# Required work
Recast all of the entries below as a JSON list of strings, with one string per line and blank lines left out.

# START OF Listed entries

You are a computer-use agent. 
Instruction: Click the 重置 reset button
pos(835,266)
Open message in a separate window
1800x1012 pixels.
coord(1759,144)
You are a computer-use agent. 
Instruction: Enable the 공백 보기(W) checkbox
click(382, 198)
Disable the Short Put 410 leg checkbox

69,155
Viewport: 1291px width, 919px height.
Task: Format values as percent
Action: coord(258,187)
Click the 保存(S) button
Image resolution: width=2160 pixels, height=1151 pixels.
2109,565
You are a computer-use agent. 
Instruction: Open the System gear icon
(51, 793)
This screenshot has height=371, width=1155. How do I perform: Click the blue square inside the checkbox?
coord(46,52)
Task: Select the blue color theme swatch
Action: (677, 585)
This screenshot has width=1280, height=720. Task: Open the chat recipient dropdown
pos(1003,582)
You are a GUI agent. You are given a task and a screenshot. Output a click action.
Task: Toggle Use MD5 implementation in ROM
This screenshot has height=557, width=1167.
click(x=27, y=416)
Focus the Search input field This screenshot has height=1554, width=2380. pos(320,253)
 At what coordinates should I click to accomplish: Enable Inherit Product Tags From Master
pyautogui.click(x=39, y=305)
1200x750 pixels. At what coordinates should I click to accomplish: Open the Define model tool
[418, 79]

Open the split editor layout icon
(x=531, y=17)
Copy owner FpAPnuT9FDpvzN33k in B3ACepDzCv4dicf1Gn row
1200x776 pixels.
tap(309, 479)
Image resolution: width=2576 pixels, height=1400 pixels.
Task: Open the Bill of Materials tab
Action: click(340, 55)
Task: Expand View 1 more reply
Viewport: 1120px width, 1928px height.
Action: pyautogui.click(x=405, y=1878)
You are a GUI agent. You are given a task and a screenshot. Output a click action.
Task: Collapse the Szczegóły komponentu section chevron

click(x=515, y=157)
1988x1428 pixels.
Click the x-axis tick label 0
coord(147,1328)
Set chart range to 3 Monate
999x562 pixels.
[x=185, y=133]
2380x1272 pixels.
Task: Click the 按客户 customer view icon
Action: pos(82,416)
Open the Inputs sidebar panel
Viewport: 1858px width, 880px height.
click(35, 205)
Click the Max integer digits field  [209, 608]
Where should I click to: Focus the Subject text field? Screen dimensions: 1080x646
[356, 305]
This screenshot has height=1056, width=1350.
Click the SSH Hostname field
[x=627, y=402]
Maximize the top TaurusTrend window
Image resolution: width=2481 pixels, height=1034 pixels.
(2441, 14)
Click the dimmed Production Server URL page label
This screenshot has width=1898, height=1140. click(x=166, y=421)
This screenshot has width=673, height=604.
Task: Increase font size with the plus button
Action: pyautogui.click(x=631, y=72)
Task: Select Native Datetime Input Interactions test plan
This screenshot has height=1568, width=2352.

# END OF Listed entries

# Expected answer
[
  "You are a computer-use agent. ",
  "Instruction: Click the 重置 reset button",
  "pos(835,266)",
  "Open message in a separate window",
  "1800x1012 pixels.",
  "coord(1759,144)",
  "You are a computer-use agent. ",
  "Instruction: Enable the 공백 보기(W) checkbox",
  "click(382, 198)",
  "Disable the Short Put 410 leg checkbox",
  "69,155",
  "Viewport: 1291px width, 919px height.",
  "Task: Format values as percent",
  "Action: coord(258,187)",
  "Click the 保存(S) button",
  "Image resolution: width=2160 pixels, height=1151 pixels.",
  "2109,565",
  "You are a computer-use agent. ",
  "Instruction: Open the System gear icon",
  "(51, 793)",
  "This screenshot has height=371, width=1155. How do I perform: Click the blue square inside the checkbox?",
  "coord(46,52)",
  "Task: Select the blue color theme swatch",
  "Action: (677, 585)",
  "This screenshot has width=1280, height=720. Task: Open the chat recipient dropdown",
  "pos(1003,582)",
  "You are a GUI agent. You are given a task and a screenshot. Output a click action.",
  "Task: Toggle Use MD5 implementation in ROM",
  "This screenshot has height=557, width=1167.",
  "click(x=27, y=416)",
  "Focus the Search input field This screenshot has height=1554, width=2380. pos(320,253)",
  " At what coordinates should I click to accomplish: Enable Inherit Product Tags From Master",
  "pyautogui.click(x=39, y=305)",
  "1200x750 pixels. At what coordinates should I click to accomplish: Open the Define model tool",
  "[418, 79]",
  "Open the split editor layout icon",
  "(x=531, y=17)",
  "Copy owner FpAPnuT9FDpvzN33k in B3ACepDzCv4dicf1Gn row",
  "1200x776 pixels.",
  "tap(309, 479)",
  "Image resolution: width=2576 pixels, height=1400 pixels.",
  "Task: Open the Bill of Materials tab",
  "Action: click(340, 55)",
  "Task: Expand View 1 more reply",
  "Viewport: 1120px width, 1928px height.",
  "Action: pyautogui.click(x=405, y=1878)",
  "You are a GUI agent. You are given a task and a screenshot. Output a click action.",
  "Task: Collapse the Szczegóły komponentu section chevron",
  "click(x=515, y=157)",
  "1988x1428 pixels.",
  "Click the x-axis tick label 0",
  "coord(147,1328)",
  "Set chart range to 3 Monate",
  "999x562 pixels.",
  "[x=185, y=133]",
  "2380x1272 pixels.",
  "Task: Click the 按客户 customer view icon",
  "Action: pos(82,416)",
  "Open the Inputs sidebar panel",
  "Viewport: 1858px width, 880px height.",
  "click(35, 205)",
  "Click the Max integer digits field  [209, 608]",
  "Where should I click to: Focus the Subject text field? Screen dimensions: 1080x646",
  "[356, 305]",
  "This screenshot has height=1056, width=1350.",
  "Click the SSH Hostname field",
  "[x=627, y=402]",
  "Maximize the top TaurusTrend window",
  "Image resolution: width=2481 pixels, height=1034 pixels.",
  "(2441, 14)",
  "Click the dimmed Production Server URL page label",
  "This screenshot has width=1898, height=1140. click(x=166, y=421)",
  "This screenshot has width=673, height=604.",
  "Task: Increase font size with the plus button",
  "Action: pyautogui.click(x=631, y=72)",
  "Task: Select Native Datetime Input Interactions test plan",
  "This screenshot has height=1568, width=2352."
]